Work required
How many lines in the records contain the word "pixels"? Reply with the number alone.

Data to examine
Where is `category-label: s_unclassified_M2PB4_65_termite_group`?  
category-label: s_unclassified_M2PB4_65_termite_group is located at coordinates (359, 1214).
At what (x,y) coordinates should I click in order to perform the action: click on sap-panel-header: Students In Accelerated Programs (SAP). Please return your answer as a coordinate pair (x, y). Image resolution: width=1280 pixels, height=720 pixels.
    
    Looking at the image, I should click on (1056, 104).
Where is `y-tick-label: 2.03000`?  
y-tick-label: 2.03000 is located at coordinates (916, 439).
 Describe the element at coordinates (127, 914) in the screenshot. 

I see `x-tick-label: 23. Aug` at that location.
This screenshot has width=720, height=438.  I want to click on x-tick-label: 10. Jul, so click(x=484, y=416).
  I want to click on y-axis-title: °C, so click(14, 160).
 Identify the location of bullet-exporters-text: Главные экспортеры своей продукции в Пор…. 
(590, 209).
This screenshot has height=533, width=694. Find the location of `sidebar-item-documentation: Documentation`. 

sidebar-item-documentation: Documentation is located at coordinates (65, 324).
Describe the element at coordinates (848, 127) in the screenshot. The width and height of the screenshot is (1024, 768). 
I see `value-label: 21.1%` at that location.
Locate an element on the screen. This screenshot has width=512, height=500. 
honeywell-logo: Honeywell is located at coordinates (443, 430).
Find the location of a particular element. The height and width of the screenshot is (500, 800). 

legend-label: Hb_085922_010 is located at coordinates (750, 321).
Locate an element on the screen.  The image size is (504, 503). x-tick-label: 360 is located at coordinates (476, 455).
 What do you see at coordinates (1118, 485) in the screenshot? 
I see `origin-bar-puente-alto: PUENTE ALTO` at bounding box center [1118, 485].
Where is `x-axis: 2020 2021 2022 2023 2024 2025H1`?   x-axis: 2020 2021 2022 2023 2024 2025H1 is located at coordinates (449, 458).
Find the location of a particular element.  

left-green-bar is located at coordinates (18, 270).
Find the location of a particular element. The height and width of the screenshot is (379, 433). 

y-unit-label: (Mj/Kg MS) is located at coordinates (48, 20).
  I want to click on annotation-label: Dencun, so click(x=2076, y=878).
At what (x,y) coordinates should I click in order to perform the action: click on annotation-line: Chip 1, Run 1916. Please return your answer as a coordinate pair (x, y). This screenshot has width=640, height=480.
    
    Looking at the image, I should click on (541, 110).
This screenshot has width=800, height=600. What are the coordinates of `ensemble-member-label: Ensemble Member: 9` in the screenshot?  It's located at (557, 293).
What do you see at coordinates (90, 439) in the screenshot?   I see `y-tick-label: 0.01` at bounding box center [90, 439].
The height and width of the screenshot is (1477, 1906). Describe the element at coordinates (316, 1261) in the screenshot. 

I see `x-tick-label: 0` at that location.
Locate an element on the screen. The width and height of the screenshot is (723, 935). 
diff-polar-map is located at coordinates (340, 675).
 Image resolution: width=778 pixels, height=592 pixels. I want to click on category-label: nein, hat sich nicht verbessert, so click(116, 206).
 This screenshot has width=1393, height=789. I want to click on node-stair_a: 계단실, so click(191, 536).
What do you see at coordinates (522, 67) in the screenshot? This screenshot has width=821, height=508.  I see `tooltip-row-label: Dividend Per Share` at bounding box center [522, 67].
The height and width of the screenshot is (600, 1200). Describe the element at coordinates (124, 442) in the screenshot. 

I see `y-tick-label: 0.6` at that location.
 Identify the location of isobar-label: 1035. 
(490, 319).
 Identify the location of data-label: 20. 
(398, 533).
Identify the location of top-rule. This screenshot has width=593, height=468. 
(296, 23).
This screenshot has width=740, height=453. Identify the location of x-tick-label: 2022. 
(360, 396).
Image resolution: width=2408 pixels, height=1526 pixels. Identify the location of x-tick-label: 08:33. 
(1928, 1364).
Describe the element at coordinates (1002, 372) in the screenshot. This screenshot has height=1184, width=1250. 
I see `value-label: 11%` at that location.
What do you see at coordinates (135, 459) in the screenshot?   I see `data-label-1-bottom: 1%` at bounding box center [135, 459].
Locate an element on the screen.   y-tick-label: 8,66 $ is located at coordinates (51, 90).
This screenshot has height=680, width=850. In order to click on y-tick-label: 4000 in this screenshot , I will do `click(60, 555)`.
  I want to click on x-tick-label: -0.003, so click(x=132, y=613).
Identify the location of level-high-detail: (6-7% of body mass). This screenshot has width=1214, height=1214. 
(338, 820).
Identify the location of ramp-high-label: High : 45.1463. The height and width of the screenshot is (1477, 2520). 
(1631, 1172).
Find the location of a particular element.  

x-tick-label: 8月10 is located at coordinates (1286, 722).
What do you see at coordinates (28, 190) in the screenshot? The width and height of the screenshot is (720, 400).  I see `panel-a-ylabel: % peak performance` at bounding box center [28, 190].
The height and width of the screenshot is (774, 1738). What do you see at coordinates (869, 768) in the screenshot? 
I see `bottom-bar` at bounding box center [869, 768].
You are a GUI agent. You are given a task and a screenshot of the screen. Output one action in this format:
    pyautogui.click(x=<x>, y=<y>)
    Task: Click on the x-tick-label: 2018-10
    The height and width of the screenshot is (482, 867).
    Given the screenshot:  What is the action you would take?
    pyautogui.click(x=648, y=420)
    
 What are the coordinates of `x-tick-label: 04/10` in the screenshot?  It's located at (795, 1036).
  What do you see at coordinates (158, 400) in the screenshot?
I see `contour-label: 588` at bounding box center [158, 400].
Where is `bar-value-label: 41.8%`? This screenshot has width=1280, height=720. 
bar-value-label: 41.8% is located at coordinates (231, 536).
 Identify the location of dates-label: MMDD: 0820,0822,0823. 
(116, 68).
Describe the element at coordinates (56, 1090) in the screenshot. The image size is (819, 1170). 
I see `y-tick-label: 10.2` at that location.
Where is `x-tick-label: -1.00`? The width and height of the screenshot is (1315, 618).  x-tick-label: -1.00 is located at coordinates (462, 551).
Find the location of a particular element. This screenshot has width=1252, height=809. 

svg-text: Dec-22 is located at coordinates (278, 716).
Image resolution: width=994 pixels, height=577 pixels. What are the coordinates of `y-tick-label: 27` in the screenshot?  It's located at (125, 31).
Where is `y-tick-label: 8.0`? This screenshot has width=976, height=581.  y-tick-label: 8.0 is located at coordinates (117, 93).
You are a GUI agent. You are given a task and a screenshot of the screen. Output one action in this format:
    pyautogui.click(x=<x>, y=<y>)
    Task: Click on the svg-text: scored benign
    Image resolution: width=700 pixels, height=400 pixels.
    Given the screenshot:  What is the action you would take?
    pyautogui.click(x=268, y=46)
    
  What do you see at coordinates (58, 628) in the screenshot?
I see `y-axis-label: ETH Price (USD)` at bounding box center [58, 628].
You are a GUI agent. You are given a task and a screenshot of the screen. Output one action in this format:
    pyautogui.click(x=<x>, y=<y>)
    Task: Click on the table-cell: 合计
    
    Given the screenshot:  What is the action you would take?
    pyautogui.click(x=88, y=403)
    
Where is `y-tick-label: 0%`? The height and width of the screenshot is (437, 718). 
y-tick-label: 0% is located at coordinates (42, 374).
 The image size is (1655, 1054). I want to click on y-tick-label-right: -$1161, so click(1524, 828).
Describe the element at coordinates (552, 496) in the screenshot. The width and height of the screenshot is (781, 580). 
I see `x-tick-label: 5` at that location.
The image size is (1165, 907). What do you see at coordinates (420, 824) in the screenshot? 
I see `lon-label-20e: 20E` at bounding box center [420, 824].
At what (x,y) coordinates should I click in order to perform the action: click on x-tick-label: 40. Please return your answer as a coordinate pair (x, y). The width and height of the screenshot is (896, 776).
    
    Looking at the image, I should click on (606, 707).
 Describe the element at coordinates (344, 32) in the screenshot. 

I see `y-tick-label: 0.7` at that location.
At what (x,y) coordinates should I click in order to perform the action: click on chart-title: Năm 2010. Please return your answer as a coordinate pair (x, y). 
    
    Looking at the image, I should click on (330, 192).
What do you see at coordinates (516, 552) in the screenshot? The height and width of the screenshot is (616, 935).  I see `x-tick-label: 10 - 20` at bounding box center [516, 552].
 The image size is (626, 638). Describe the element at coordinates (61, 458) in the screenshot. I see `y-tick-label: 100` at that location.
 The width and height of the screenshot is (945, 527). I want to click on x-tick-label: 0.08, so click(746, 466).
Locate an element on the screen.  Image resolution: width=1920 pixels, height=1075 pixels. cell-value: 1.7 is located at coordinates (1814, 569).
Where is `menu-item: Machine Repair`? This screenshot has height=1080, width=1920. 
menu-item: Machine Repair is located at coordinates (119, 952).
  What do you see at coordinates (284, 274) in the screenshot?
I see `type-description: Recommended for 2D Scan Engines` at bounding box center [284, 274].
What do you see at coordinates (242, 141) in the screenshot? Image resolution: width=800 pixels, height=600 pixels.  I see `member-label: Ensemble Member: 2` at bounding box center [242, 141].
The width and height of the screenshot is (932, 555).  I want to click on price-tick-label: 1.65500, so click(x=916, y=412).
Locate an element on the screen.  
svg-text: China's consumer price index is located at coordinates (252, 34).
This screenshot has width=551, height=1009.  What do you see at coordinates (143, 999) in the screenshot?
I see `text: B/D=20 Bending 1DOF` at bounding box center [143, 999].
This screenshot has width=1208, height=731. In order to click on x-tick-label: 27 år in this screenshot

Task solution
7